The mature approach is: AI generates a recommendation → a human reviews it → high-risk actions get a second confirmation → key actions are logged → data gets desensitized before being fed in. How mature a team’s AI usage is was never measured by how automated it is, but by whether it can strike the right balance between efficiency and risk control. This is also what separates “Agent engineering” from “prompt tinkering” — real engineering is half capability, half discipline.
Closing: Tools Will Change, the People Who Sediment Judgment Into Process Will Win
The future will split into two kinds of people.
One treats AI as a copywriting tool — asking from zero every time, re-judging every time, enjoying the conversation, but sedimenting nothing. The other treats AI as part of an operating system — turning judgments about product selection, advertising, reviews, inventory, and weekly reports, step by step, into Agents, into Skills, into team assets that can’t walk out the door.
And to the AI super individuals, I want to add one more thing: this is a window.
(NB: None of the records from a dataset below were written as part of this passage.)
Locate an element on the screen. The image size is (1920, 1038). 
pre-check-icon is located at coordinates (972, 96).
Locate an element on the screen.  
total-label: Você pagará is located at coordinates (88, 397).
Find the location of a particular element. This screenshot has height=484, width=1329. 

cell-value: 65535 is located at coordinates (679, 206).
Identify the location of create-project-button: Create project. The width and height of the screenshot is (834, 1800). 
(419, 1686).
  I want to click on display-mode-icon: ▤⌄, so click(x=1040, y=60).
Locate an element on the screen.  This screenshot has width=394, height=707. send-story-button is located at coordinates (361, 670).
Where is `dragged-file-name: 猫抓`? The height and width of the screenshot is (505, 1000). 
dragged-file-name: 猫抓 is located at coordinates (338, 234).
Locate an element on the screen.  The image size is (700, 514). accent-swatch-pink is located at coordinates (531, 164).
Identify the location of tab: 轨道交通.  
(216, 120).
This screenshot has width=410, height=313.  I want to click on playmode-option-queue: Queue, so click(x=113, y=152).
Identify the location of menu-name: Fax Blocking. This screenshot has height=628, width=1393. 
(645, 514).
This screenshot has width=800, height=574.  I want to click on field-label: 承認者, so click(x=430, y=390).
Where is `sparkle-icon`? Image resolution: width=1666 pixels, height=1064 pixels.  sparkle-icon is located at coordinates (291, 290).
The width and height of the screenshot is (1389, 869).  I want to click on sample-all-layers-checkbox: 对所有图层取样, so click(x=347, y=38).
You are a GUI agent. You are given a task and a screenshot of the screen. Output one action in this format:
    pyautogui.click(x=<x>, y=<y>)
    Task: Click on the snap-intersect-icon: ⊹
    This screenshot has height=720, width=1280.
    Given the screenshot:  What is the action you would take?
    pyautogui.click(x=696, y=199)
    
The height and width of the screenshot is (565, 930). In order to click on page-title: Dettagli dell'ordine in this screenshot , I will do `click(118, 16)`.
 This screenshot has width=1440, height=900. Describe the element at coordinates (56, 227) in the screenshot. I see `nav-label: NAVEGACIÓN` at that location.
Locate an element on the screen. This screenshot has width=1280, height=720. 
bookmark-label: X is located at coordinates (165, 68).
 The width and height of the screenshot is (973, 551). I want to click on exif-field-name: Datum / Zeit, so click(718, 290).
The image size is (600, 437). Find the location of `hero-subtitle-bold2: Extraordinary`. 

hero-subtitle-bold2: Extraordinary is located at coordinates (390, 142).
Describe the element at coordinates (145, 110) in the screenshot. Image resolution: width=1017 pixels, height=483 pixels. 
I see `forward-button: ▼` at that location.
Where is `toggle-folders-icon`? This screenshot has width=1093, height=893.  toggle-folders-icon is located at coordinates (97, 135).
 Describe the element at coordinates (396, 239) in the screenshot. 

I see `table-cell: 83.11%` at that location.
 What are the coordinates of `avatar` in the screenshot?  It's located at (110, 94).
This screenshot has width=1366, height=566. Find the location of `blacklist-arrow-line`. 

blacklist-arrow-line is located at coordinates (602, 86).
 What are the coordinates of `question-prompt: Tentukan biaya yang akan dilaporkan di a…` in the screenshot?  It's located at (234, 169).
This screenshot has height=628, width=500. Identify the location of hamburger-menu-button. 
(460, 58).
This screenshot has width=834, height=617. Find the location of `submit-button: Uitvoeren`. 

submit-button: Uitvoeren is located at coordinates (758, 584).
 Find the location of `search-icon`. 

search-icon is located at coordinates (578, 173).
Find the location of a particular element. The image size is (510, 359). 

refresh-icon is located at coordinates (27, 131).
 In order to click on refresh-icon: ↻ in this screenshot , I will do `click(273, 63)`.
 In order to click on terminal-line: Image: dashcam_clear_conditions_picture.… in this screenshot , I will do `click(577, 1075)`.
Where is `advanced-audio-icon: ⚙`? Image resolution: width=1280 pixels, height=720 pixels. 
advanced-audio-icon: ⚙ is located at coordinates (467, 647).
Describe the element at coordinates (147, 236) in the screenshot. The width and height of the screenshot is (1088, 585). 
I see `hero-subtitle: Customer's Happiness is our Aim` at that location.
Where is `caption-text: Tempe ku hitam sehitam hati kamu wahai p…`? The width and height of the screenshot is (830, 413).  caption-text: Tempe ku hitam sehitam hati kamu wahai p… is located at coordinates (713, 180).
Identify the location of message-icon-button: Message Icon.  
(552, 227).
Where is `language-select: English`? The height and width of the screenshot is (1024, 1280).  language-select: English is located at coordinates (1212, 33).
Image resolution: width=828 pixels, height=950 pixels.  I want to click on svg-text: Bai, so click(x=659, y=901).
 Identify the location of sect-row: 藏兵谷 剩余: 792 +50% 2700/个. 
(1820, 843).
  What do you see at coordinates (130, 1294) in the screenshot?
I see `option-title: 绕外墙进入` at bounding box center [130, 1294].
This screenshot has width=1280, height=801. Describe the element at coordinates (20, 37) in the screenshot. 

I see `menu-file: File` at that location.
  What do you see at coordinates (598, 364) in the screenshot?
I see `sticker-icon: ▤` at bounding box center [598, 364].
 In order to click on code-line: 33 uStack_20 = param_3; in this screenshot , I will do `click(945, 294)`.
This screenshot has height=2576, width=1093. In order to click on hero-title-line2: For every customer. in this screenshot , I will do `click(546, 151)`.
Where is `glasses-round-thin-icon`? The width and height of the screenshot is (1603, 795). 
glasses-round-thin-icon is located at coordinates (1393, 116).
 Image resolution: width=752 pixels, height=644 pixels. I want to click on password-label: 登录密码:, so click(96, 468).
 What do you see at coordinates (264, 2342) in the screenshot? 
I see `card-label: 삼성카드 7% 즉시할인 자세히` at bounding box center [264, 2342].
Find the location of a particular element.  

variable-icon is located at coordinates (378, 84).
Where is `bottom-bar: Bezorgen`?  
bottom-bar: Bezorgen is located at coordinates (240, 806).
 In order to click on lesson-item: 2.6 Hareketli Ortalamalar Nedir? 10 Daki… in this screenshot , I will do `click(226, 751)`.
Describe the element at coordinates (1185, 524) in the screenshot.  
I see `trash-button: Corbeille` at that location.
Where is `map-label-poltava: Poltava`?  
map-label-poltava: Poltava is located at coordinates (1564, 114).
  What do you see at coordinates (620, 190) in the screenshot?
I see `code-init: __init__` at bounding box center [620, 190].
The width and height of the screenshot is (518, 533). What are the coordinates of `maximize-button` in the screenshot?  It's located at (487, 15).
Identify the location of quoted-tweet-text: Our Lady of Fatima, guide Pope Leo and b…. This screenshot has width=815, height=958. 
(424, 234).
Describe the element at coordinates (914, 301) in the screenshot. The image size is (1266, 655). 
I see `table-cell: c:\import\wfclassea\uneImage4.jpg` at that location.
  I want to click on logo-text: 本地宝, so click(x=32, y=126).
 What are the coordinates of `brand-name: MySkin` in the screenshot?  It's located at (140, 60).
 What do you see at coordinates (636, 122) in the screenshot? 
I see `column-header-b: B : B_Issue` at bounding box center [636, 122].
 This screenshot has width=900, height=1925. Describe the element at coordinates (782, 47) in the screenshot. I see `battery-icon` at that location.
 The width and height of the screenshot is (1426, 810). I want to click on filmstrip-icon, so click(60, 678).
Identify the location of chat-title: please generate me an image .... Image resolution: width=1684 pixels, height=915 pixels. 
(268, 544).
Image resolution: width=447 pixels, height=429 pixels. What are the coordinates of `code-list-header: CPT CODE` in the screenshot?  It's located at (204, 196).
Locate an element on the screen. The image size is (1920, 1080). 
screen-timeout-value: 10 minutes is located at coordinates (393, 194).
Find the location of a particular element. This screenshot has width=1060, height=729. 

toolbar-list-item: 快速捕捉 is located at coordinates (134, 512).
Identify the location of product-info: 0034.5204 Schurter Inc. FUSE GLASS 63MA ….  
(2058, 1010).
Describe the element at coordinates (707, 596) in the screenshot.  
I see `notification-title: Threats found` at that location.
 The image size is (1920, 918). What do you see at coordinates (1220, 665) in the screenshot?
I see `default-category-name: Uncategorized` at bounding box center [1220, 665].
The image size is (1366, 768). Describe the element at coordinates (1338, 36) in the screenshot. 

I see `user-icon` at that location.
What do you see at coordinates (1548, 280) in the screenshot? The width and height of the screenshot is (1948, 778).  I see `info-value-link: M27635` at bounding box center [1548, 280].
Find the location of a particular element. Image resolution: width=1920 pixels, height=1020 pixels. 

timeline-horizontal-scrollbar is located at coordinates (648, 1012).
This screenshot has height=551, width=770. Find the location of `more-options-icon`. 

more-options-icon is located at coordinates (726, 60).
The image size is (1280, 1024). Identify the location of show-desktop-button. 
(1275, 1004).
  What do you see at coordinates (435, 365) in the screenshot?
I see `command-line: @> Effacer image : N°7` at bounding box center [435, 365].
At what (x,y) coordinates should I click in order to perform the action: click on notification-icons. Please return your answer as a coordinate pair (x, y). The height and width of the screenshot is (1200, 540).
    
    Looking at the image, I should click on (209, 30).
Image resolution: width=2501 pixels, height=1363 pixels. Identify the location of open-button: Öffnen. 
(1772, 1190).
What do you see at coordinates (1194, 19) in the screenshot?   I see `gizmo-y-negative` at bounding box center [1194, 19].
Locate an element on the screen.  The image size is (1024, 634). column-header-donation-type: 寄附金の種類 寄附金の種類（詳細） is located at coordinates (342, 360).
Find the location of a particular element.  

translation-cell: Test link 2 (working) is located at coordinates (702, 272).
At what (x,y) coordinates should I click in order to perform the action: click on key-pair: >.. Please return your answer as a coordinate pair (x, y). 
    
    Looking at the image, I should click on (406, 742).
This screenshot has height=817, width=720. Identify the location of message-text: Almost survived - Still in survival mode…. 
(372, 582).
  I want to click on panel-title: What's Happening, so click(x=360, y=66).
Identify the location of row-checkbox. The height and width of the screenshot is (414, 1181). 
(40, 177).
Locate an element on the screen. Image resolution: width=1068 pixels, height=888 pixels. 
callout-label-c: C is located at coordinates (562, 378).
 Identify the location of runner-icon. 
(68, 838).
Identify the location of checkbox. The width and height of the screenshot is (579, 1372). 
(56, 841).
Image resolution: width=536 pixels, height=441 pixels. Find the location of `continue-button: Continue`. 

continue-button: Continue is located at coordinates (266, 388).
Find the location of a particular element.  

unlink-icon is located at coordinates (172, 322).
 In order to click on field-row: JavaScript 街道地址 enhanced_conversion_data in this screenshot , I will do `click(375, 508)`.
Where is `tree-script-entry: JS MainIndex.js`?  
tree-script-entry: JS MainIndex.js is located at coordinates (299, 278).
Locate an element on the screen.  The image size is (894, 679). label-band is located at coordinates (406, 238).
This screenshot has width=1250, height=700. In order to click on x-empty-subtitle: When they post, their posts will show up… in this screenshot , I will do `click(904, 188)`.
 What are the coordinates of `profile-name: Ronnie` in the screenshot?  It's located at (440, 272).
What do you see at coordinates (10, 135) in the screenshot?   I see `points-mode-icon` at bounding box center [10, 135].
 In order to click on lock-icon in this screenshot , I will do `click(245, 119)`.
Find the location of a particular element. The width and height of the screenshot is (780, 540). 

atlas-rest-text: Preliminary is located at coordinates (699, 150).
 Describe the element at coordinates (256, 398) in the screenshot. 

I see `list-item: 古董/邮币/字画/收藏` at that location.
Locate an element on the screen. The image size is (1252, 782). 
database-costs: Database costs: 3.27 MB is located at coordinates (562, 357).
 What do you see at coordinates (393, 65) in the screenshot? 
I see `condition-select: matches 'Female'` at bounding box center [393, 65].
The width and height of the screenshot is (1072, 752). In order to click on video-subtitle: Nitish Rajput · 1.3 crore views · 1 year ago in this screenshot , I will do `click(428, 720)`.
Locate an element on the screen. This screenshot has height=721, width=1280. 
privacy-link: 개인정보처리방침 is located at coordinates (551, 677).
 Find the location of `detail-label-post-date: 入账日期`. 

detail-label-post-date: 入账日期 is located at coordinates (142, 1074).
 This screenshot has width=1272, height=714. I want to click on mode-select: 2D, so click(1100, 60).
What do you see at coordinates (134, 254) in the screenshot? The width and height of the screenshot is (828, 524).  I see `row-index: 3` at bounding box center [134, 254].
For the first time in history, AI doesn’t just let you Skill-ify other people’s judgment — it has also drastically cut the cost of “learning a traditional industry yourself.” The speed at which you can pick up domain knowledge may, for the first time, outpace the speed at which a traditional business owner can transform their own organization and AI-enable their team. That asymmetry currently favors you. But it’s a window, not a permanent law — once traditional players finish AI-enabling their organizations too, most of that window closes.
Tools will change. Platforms will change. Models will change. But one thing won’t: whoever can sediment business judgment into an executable process is the one who genuinely captures AI’s dividend. What’s left is to get your first Skill running while the window’s still open, and collect your first dollar.